The problem asks for the rate of change of the area of a circle at a specific instant, given the rate of change of its circumference and its circumference at that instant. This involves understanding the geometric formulas for circumference and area of a circle, and the concept of "rate of change," which in mathematics refers to derivatives with respect to time. While the problem involves concepts typically introduced beyond elementary school levels (specifically, calculus), I will proceed to solve it using the appropriate mathematical tools.

**step2** Recalling the formulas for circumference and area

For a circle with radius $$r$$:
The formula for its circumference ($$C$$) is given by: $$C = 2\pi r$$
The formula for its area ($$A$$) is given by: $$A = \pi r^2$$

**step3** Finding the radius at the given instant

We are given that at a certain instant, the circumference ($$C$$) of the circle is $$20\pi$$ meters.
We use the circumference formula to find the radius ($$r$$) at this exact moment:
$$C = 2\pi r$$
Substitute the given circumference:
$$20\pi = 2\pi r$$
To find $$r$$, we divide both sides of the equation by $$2\pi$$:
$$r = \frac{20\pi}{2\pi}$$
$$r = 10$$ meters.

**step4** Relating the rates of change using derivatives

To find the rates of change, we need to understand how small changes in time affect the circumference and area. This is done by taking the derivative of the circumference and area formulas with respect to time ($$t$$).
The rate of change of circumference with respect to time, denoted as $$\frac{dC}{dt}$$, is found by differentiating $$C = 2\pi r$$ with respect to $$t$$:
$$\frac{dC}{dt} = \frac{d}{dt}(2\pi r) = 2\pi \frac{dr}{dt}$$
The rate of change of area with respect to time, denoted as $$\frac{dA}{dt}$$, is found by differentiating $$A = \pi r^2$$ with respect to $$t$$:
$$\frac{dA}{dt} = \frac{d}{dt}(\pi r^2) = \pi \cdot (2r) \cdot \frac{dr}{dt} = 2\pi r \frac{dr}{dt}$$.

**step5** Calculating the rate of change of the radius

We are given that the circumference is increasing at a rate of $$\frac{\pi}{4}$$ meters per second.
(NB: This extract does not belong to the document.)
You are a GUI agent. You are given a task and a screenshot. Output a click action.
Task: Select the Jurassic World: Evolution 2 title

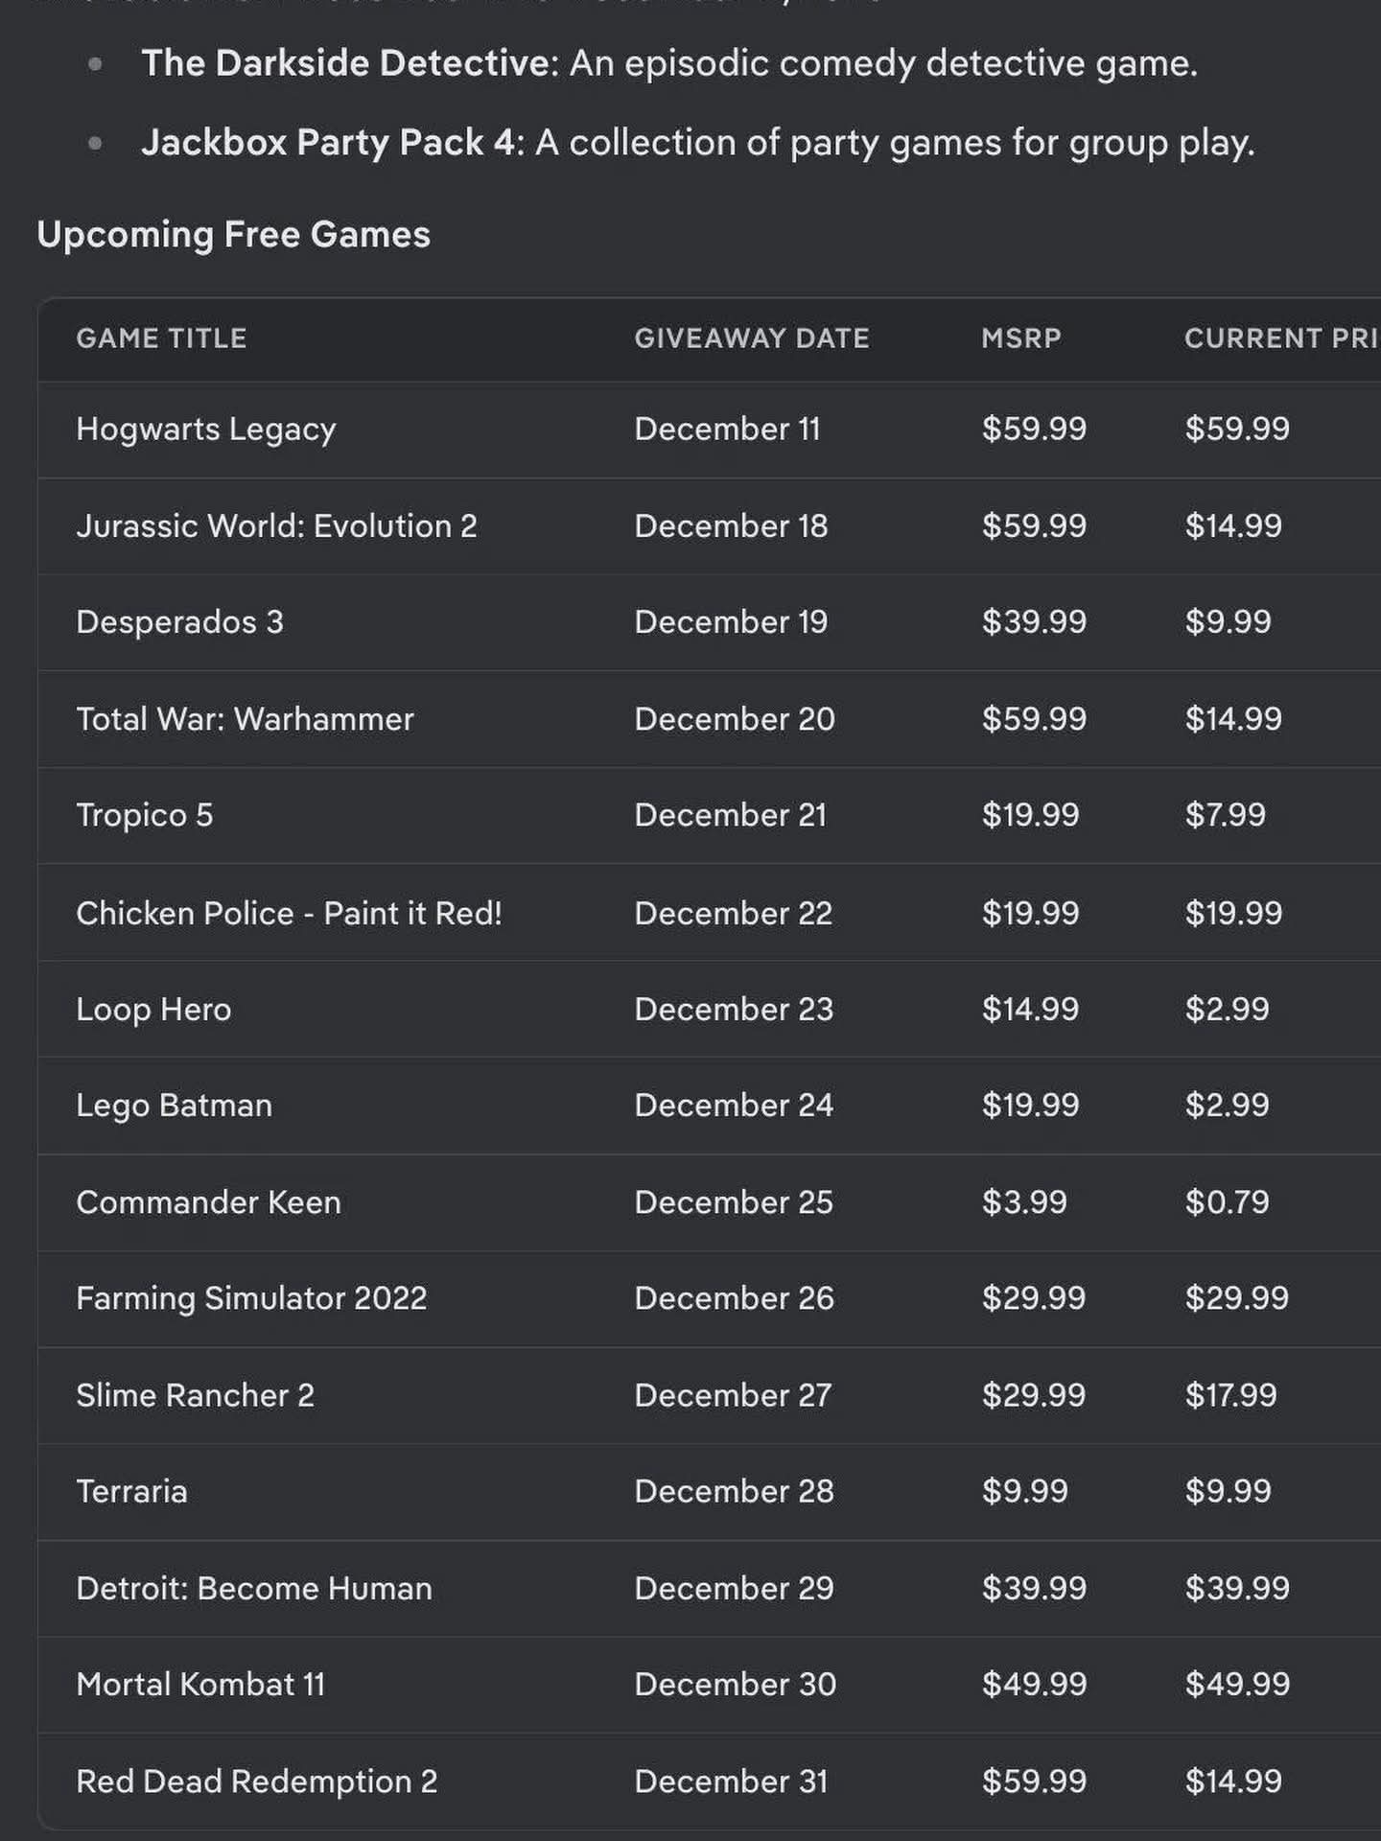(x=276, y=525)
This means $$\frac{dC}{dt} = \frac{\pi}{4}$$.
Using the relationship we established in Question1.step4:
$$\frac{dC}{dt} = 2\pi \frac{dr}{dt}$$
Substitute the given value for $$\frac{dC}{dt}$$:
$$\frac{\pi}{4} = 2\pi \frac{dr}{dt}$$
To solve for $$\frac{dr}{dt}$$, we divide both sides by $$2\pi$$:
$$\frac{dr}{dt} = \frac{\frac{\pi}{4}}{2\pi} = \frac{\pi}{4} \times \frac{1}{2\pi}$$
$$\frac{dr}{dt} = \frac{1}{8}$$ meters per second.

**step6** Calculating the rate of change of the area

Now we have all the necessary information to calculate the rate of change of the area ($$\frac{dA}{dt}$$) at the instant in question. We know:
- The radius ($$r$$) at that instant is $$10$$ meters (from Question1.step3).
- The rate of change of the radius ($$\frac{dr}{dt}$$) is $$\frac{1}{8}$$ meters per second (from Question1.step5).
Using the formula for $$\frac{dA}{dt}$$ from Question1.step4:
$$\frac{dA}{dt} = 2\pi r \frac{dr}{dt}$$
Substitute the values of $$r$$ and $$\frac{dr}{dt}$$:
$$\frac{dA}{dt} = 2\pi (10) \left(\frac{1}{8}\right)$$
$$\frac{dA}{dt} = 20\pi \cdot \frac{1}{8}$$
Multiply the terms:
$$\frac{dA}{dt} = \frac{20\pi}{8}$$
Simplify the fraction by dividing the numerator and denominator by their greatest common divisor, which is 4:
$$\frac{dA}{dt} = \frac{20\div4 \pi}{8\div4} = \frac{5\pi}{2}$$
So, the rate of change of the area of the circle at that instant is $$\frac{5\pi}{2}$$ square meters per second.